Requirement. Rewrite the material as a numbered list, starting at its first line and continuing up to and including the line with "center [79, 1126].". Leave out any blank lines.

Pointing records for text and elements
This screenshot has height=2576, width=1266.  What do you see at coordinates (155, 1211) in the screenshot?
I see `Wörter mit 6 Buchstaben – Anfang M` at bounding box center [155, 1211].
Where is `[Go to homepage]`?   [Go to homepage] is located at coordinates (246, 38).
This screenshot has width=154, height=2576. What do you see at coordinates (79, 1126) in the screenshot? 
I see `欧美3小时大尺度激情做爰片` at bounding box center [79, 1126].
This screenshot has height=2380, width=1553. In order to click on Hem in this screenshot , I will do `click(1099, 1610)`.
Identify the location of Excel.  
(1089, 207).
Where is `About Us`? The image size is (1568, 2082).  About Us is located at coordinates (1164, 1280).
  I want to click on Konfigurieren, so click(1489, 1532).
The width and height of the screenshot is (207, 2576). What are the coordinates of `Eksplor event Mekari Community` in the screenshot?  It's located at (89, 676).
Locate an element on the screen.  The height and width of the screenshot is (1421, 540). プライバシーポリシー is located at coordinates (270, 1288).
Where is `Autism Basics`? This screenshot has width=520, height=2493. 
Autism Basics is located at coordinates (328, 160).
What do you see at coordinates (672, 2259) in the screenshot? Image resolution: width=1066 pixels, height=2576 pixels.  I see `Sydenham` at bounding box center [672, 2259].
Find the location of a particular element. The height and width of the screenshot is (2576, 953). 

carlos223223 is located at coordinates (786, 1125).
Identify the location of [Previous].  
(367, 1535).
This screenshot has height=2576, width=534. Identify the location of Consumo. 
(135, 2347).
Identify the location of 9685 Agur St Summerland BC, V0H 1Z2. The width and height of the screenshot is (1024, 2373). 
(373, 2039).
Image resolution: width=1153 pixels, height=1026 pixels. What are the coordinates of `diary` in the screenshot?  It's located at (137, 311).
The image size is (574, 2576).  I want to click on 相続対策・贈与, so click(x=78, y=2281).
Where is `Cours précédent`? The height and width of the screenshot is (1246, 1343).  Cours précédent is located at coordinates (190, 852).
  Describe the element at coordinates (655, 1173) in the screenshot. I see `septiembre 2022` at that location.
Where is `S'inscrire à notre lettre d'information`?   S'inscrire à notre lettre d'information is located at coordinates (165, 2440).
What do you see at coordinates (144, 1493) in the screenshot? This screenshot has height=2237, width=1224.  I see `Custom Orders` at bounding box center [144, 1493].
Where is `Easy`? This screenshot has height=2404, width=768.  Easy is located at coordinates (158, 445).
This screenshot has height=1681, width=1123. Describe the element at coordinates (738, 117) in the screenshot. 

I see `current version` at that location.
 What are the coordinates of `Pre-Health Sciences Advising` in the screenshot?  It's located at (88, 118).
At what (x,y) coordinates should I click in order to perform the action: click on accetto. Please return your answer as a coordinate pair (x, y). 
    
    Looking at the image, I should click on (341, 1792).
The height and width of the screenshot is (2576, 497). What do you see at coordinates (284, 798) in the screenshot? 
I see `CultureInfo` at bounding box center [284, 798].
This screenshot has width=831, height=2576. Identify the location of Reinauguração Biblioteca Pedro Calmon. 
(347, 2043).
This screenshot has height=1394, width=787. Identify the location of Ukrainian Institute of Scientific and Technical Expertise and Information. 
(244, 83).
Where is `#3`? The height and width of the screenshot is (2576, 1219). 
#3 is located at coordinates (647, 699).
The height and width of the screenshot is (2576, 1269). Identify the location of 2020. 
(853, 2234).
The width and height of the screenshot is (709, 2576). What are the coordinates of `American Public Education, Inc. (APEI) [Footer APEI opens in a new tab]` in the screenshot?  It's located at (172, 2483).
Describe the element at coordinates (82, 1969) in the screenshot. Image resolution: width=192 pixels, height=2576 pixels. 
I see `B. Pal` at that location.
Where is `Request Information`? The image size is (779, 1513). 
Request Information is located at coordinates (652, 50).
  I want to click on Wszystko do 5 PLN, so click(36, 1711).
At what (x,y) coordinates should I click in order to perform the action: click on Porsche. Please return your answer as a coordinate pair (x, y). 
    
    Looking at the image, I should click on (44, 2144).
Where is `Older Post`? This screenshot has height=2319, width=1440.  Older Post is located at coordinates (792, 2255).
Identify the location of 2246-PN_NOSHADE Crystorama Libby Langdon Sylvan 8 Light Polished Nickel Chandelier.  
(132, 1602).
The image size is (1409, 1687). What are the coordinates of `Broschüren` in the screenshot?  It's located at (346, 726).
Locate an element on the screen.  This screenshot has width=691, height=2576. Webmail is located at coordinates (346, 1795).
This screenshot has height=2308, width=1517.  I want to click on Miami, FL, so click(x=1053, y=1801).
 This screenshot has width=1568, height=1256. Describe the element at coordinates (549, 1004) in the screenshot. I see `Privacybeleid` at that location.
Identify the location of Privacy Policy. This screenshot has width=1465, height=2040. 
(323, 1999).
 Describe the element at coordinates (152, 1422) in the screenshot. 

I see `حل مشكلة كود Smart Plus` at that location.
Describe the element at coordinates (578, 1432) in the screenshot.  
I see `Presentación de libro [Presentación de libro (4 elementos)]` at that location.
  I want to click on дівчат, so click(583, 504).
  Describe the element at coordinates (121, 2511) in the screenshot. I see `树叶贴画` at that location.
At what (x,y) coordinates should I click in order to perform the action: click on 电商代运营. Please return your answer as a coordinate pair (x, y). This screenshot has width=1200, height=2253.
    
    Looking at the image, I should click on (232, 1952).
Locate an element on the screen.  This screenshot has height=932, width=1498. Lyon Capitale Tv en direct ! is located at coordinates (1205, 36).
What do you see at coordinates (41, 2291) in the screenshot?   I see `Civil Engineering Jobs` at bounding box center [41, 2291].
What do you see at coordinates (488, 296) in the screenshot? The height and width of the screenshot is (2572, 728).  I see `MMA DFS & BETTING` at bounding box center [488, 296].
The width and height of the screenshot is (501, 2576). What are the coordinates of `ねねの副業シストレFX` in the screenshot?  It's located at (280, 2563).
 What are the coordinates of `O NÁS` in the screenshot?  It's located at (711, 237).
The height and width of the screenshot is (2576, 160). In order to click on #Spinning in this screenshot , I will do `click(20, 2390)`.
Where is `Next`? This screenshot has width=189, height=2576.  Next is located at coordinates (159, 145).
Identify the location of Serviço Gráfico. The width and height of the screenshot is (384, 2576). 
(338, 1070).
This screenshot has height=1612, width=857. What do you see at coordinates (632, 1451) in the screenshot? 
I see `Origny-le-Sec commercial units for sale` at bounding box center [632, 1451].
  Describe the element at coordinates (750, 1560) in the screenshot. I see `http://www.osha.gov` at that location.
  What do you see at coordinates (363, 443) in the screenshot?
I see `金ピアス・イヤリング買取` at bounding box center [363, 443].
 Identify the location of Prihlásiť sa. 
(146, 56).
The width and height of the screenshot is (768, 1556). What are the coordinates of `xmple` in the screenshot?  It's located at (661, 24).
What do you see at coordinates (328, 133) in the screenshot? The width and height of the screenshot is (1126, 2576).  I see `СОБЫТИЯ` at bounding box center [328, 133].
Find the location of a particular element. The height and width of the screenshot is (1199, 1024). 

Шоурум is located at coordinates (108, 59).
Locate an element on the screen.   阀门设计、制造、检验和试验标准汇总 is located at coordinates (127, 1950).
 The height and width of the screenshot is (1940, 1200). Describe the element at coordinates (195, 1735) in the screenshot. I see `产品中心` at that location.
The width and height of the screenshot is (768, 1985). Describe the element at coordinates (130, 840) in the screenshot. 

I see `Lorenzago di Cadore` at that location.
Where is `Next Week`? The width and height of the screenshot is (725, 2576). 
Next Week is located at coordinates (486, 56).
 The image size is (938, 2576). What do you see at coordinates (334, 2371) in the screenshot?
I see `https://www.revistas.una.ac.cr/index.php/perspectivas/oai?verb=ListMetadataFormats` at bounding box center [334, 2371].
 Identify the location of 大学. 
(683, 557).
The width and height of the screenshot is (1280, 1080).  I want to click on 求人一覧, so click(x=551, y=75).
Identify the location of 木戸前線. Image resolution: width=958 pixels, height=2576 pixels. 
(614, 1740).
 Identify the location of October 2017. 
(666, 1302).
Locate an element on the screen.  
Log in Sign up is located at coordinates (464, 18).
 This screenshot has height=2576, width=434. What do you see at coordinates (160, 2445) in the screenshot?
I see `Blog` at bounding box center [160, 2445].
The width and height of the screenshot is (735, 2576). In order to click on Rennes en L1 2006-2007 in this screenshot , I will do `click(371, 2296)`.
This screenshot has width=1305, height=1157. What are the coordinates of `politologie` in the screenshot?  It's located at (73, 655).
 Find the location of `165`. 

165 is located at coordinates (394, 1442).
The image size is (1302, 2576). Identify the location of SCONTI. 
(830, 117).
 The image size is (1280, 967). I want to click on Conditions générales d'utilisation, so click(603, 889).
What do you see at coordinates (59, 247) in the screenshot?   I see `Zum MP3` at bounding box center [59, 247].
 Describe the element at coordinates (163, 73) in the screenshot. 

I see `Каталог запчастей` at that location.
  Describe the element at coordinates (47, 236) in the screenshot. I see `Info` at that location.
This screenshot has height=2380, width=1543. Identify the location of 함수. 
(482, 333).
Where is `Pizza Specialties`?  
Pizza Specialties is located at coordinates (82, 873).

Written solution.
1. This screenshot has height=2576, width=1266.  What do you see at coordinates (155, 1211) in the screenshot?
2. I see `Wörter mit 6 Buchstaben – Anfang M` at bounding box center [155, 1211].
3. Where is `[Go to homepage]`?   [Go to homepage] is located at coordinates (246, 38).
4. This screenshot has width=154, height=2576. What do you see at coordinates (79, 1126) in the screenshot? 
5. I see `欧美3小时大尺度激情做爰片` at bounding box center [79, 1126].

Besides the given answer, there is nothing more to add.